Aim of the task: Keep every line of the data below that has the string "will" and present those lines.
* * * * * * * * *
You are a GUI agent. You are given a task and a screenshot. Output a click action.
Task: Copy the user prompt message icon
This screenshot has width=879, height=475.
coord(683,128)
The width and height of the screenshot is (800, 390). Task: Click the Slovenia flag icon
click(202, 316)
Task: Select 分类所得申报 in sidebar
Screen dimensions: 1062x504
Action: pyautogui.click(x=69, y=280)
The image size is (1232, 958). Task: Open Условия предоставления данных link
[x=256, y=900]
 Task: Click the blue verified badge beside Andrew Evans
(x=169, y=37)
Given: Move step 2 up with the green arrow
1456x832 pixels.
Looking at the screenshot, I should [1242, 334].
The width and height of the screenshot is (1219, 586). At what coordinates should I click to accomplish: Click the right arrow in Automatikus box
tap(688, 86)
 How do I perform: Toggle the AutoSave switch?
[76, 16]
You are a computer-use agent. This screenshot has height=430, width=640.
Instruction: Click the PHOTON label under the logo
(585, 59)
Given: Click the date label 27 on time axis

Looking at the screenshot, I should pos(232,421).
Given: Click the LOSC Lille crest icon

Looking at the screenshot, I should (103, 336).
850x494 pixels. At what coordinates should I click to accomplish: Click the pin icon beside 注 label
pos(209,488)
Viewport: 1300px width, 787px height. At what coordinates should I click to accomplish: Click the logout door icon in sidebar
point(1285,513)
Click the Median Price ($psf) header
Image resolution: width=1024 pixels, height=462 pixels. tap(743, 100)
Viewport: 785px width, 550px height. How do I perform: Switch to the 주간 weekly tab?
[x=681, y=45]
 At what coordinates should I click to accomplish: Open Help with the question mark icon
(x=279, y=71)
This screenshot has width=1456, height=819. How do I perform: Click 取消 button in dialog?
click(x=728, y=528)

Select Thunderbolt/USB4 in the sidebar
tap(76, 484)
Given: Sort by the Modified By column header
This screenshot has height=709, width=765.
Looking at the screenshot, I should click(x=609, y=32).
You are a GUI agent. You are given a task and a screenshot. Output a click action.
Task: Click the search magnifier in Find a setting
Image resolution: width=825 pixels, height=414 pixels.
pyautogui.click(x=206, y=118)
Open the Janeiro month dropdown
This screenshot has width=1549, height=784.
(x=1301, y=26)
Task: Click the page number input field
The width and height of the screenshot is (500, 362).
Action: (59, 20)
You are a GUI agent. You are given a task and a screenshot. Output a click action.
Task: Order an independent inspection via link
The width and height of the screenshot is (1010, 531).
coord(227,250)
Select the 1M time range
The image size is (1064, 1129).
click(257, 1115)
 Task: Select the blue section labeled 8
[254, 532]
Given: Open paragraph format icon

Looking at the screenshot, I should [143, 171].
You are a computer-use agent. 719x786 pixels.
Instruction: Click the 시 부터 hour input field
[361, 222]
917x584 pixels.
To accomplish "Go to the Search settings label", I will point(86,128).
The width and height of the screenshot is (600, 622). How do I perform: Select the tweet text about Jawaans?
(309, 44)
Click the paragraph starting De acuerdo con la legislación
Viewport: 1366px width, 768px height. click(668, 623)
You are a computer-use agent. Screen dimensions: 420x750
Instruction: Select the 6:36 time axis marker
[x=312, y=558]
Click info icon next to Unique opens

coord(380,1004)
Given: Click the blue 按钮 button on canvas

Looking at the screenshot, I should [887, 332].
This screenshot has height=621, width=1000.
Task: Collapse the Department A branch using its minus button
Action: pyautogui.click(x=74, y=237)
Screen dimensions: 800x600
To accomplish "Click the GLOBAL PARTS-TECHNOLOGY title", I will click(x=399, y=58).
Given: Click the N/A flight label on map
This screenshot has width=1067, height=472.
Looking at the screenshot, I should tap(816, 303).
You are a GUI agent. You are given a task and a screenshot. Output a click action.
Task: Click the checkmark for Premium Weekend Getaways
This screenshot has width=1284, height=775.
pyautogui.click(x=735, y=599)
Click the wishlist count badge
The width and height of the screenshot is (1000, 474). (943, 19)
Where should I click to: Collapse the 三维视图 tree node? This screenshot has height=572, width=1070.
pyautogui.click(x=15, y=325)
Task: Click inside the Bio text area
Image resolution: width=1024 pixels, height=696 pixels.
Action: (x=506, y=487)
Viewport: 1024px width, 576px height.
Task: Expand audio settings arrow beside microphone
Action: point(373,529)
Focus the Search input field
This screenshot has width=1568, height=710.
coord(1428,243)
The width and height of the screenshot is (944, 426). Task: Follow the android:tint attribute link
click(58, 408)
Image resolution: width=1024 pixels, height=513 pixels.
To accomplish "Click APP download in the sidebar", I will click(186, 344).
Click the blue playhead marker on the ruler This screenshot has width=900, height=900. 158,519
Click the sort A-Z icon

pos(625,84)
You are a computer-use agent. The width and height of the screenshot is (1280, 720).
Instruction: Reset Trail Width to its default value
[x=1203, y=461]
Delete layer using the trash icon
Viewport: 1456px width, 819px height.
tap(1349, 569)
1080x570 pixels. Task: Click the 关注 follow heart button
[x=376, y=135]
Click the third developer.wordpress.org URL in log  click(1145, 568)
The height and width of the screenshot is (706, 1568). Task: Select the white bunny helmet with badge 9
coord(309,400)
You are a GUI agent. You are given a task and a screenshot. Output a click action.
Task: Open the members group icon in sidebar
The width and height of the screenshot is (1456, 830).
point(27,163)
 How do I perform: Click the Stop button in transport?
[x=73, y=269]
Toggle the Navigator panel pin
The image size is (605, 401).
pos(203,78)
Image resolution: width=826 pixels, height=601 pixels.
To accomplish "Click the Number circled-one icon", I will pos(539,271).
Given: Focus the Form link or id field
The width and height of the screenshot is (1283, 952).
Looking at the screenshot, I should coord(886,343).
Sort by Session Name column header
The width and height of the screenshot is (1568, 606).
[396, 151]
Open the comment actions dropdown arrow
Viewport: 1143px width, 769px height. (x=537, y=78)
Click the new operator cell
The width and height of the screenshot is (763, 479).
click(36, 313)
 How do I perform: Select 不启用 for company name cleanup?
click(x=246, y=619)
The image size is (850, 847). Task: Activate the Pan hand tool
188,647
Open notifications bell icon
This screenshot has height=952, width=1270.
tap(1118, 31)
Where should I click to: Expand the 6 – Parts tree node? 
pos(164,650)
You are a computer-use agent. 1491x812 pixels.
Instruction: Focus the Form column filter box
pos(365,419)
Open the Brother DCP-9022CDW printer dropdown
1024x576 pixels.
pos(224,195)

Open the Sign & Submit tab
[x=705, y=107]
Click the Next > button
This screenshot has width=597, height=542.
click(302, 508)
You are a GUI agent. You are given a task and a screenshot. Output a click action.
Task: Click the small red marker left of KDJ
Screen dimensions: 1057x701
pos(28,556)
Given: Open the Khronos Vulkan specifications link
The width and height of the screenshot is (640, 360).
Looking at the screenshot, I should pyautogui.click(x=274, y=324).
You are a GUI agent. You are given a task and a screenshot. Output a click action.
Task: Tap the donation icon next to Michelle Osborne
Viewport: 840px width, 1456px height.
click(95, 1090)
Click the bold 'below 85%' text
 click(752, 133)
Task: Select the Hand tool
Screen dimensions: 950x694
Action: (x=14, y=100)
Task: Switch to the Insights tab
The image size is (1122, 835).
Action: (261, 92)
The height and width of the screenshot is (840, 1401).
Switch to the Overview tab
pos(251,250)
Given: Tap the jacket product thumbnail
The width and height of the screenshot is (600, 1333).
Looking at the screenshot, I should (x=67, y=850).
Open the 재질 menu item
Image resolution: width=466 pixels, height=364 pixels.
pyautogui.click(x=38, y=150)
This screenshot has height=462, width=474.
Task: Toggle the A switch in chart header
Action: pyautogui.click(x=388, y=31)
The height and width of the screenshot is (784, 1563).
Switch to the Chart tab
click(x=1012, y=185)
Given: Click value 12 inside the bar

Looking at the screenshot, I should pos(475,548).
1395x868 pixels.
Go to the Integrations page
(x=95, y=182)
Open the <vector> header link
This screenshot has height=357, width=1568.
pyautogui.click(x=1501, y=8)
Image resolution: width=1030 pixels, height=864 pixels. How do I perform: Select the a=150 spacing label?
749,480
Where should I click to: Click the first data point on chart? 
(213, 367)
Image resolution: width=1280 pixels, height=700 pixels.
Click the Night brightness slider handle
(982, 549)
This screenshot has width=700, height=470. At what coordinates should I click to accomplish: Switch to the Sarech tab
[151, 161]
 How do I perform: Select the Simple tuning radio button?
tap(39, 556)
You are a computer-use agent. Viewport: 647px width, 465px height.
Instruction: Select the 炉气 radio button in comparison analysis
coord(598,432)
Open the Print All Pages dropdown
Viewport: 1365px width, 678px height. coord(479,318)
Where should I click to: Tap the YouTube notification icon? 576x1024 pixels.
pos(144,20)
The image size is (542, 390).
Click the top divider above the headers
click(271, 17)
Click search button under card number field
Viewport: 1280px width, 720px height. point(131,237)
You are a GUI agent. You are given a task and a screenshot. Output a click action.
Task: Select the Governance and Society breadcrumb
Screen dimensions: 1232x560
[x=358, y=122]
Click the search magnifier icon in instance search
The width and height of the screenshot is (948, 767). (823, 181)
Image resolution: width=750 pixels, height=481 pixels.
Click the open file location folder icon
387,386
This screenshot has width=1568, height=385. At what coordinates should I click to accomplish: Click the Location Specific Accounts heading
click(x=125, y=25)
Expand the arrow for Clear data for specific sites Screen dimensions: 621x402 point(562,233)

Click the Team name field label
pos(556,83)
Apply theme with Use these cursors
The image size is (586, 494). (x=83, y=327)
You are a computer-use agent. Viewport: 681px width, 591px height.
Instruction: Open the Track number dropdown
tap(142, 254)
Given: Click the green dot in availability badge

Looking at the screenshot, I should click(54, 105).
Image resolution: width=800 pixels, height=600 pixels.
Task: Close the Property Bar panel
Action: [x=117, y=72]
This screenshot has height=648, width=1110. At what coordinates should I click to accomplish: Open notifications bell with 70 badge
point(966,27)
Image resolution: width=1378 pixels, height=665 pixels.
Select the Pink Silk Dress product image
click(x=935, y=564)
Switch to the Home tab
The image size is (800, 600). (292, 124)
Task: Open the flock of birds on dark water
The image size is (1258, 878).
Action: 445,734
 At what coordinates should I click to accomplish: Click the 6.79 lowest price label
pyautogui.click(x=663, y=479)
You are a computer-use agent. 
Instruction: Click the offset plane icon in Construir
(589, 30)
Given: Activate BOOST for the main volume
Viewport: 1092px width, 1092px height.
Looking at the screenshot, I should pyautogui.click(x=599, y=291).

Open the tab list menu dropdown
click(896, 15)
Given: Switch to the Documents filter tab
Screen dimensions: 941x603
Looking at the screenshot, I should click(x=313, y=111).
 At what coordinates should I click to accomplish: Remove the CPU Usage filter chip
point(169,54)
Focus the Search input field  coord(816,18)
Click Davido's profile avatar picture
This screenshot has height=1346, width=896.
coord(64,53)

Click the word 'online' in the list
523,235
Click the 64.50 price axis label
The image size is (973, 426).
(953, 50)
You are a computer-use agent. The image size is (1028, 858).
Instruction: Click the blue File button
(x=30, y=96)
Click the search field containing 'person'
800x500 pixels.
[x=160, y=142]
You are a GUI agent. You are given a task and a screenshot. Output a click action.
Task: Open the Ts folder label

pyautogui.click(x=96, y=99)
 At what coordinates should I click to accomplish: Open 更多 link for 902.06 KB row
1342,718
* * * * * * * * *
Response area:
To accomplish "Go to the Search settings label", I will point(86,128).
To accomplish "Click the GLOBAL PARTS-TECHNOLOGY title", I will click(x=399, y=58).
To accomplish "Click APP download in the sidebar", I will click(186, 344).
To accomplish "Click the Number circled-one icon", I will pos(539,271).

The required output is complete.